Amara sedang menyeduh teh hangat yang ia buat beberapa menit yang lalu. Cuaca malam ini mengharuskan Amara meminum minuman yang hangat, dan juga mematikan penyejuk ruangan yang terpasang di kamarnya. Dinginnya malam terasa kuat menusuk hingga ke tulang. Amara beranjak untuk mengambil hoody yang agak tebal, untuk melindungi kulitnya dari terpaan angin malam ini.
Ia tersenyum ketika mengingat hal-hal manis yang sering Ardan tunjukkan kepadanya. Selama ia mengenal Ardan, hidupnya jauh lebih bahagia dari sebelumnya. Ia merasa tenang, merasa terjaga, dan juga merasakan sosok lelaki yang selalu ada di sampingnya.
Ia merasa beruntung bisa mengenal Ardan,berteman hingga sedekat ini. Pikirannya beralih lagi ke hari dimana nanti ia dan Ardan akan pergi ke luar kota. Memang bukan hanya mereka berdua saja, tapi juga anak-anak jurnalis lainnya. Tadi sepulang sekolah, Amara sudah meminta izin kepada Mama nya perihal lomba jurnalis sekolah itu. Dan tanpa waktu lama, Mama nya mengizinkan, apalagi ia pergi bersama Ardan. Mamanya jadi merasa lebih lega.
Notif dari handphone membuyarkan pikiran Amara yang sudah melangkah jauh. Lagi-lagi ia tersenyum, karena tertera nama Ardan yang mengirimkan ia pesan.
“Jadi gimana? Boleh?” pesan masuk dari Ardan.
Baru saja jari-jemarinya hendak mengetik, Ardan sudah terlebih dahulu menelponnya, lebih tepatnya video call. Amara bergegas menuju ke depan cermin, merapikan rambutnya yang sedikit berantakan. Setelah itu, ia pun mengangkat panggilan dari Ardan.
“Hai,” ucap Ardan di sebrang sana.
“Kenapa?” tanya Amara membuat raut wajah Ardan yang tampak di layar handphone nya itu berubah menjadi kesal. Amara mengernyit, memikirkan betul-betul kesalahan apa yang ia perbuat. Karena jarang-jarang Ardan terlihat kesal seperti ini, karena pada dasarnya Ardan adalah lelaki yang baik dan selalu sabar.
“Kenapa mukanya gitu? Jelek, “ ucap Amara lagi. Bukannya terhibur, Ardan malah semakin kesal ketika Amara dengan santainya mengatakan dirinya jelek.

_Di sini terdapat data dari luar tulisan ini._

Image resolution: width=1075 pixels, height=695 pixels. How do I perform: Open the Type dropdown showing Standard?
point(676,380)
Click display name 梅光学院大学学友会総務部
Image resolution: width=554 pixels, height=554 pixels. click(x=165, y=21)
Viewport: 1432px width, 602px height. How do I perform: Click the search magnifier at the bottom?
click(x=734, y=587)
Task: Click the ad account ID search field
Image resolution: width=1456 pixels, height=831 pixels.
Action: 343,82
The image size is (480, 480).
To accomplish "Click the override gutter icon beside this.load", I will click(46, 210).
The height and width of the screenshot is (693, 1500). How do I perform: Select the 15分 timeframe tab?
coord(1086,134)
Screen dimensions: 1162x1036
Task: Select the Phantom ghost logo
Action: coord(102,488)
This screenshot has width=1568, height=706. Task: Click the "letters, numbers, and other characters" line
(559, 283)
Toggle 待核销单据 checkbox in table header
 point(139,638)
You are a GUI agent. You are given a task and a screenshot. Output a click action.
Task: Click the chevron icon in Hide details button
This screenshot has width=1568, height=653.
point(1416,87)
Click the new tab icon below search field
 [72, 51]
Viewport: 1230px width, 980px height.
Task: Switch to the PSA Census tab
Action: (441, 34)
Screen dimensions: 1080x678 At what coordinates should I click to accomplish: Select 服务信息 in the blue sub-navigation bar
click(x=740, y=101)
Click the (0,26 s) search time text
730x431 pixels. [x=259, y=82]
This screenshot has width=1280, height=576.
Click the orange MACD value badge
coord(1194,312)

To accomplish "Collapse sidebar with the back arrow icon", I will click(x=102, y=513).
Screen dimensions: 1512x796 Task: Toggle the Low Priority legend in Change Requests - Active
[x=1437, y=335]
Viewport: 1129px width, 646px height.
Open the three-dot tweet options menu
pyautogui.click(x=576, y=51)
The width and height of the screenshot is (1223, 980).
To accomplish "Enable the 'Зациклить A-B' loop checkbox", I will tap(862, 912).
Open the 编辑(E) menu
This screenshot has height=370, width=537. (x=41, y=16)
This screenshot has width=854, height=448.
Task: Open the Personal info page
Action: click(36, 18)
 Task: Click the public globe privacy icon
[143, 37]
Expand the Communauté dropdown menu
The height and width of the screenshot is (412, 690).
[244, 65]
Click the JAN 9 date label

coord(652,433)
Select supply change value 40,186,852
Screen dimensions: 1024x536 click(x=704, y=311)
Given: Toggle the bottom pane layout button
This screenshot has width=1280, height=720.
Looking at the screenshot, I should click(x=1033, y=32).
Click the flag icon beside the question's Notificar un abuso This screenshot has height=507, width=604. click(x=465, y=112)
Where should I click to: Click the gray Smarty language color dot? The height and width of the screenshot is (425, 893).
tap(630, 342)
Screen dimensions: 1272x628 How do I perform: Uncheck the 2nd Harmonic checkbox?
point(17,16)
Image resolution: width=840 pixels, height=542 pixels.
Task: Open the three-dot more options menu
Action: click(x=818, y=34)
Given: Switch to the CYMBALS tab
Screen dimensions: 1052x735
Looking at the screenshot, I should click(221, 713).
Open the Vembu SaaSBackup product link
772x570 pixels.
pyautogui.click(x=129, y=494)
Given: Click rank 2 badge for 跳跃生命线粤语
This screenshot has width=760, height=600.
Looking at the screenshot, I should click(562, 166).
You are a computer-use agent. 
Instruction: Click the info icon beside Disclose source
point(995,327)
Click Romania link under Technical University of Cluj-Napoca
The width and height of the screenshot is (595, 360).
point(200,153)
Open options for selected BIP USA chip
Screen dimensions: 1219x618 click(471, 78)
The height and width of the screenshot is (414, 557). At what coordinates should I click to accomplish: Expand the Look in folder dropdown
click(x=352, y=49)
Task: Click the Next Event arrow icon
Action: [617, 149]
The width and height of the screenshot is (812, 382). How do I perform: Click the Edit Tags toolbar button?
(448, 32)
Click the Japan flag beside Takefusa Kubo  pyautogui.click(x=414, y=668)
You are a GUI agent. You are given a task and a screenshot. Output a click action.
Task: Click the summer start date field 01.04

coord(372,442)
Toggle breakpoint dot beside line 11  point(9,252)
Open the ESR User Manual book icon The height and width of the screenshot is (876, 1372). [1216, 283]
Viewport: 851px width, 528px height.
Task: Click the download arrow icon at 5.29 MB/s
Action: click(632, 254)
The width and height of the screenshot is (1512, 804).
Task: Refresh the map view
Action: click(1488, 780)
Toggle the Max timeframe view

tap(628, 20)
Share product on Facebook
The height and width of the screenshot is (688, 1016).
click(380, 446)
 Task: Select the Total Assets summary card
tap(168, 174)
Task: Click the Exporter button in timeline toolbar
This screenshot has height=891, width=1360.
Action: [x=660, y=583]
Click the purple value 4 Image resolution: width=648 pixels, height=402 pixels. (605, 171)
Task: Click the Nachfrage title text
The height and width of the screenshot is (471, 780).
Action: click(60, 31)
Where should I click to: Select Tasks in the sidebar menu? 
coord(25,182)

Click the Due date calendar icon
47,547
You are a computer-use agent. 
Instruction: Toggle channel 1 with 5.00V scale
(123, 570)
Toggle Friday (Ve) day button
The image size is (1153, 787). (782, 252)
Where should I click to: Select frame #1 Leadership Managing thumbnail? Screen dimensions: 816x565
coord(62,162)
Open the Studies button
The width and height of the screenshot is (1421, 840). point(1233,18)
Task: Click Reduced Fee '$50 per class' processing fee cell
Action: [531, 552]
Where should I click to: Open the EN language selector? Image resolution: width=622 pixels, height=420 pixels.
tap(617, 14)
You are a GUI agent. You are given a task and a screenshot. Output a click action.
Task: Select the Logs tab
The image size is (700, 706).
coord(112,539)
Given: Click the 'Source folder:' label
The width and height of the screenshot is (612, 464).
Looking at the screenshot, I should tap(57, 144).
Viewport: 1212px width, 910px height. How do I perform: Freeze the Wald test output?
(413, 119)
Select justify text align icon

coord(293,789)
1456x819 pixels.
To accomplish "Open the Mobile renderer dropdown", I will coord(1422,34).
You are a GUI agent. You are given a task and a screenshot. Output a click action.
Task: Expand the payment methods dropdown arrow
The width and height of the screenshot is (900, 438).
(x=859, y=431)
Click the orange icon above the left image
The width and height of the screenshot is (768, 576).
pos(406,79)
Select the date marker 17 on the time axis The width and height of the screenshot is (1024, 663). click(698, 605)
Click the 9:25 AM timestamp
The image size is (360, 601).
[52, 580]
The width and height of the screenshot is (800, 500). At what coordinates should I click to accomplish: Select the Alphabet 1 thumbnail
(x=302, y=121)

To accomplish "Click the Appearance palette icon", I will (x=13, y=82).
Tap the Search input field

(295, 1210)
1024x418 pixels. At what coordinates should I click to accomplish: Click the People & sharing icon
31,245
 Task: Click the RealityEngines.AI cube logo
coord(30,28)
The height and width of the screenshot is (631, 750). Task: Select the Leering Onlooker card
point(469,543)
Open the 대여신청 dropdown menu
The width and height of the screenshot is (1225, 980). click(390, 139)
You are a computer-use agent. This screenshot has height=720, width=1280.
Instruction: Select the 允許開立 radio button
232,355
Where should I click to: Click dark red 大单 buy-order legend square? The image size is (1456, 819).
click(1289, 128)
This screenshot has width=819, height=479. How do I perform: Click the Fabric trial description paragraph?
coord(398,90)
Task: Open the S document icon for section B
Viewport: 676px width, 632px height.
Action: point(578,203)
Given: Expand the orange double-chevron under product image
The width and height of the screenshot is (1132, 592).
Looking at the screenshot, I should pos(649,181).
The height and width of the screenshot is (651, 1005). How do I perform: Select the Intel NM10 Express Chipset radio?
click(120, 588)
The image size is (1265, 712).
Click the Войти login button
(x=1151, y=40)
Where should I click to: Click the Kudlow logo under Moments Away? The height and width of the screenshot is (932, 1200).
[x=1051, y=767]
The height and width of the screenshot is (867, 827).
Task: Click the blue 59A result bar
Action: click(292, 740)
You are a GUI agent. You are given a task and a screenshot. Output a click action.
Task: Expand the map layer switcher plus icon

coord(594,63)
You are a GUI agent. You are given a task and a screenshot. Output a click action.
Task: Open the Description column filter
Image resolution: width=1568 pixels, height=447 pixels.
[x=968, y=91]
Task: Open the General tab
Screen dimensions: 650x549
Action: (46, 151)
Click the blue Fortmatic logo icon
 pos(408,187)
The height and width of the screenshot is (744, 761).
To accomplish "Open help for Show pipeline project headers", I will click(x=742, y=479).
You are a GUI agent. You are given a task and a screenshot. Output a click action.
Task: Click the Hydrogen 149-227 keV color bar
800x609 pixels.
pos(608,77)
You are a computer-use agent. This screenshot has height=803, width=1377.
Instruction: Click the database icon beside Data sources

“Chat aku kurang jelas? Terus kenapa juga bilang aku jelek?” seru Ardan kesal. Bukannya merasa bersalah, Amara malah tertawa mendengar penuturan Ardan barusan. Mengapa teman lelakinya ini jadi menggemaskan?
“Dih ngambekkan, cowo juga.”
“Yaudah, gimana? Diizinin Mama gak?” tanya Ardan.
“Tadi udah izin, diizinin,” jawab Amara.
“Besok packing nya, jangan H-1. Cewe itu kan ribet,” ucap Ardan santai, lain hal nya dengan Amara yang tampak tak santai.
“Enak aja! Itu bukan ribet namanya, tapi inisiatif yang tinggi dalam bepergian.” Sekarang giliran Amara yang kesal.
“Iya bawel. Oh iya, aku izin ya Ibu Negara, besok gak bisa ngantin bareng,” izin Ardan kepada sahabat gadisnya itu.
“Pasti bapak jurnalis kita ini sibuk kan besok? Udah tau Bapak,” ucap Amara.
“Nah tuh pinter”
“Udah yah, aku udah ngantuk,” ucap Amara lagi. Memang benar, cuaca dingin bisa membuat Amara mengantuk malam ini. Amara sudah memikirkan bagaimana ia akan berselimut tebal dan bergelung di atas kasur, tidur dengan nyaman di malam yang dingin ini.
“Iya, aku tutup ya, dah,” Ardan mengakhiri panggilannya.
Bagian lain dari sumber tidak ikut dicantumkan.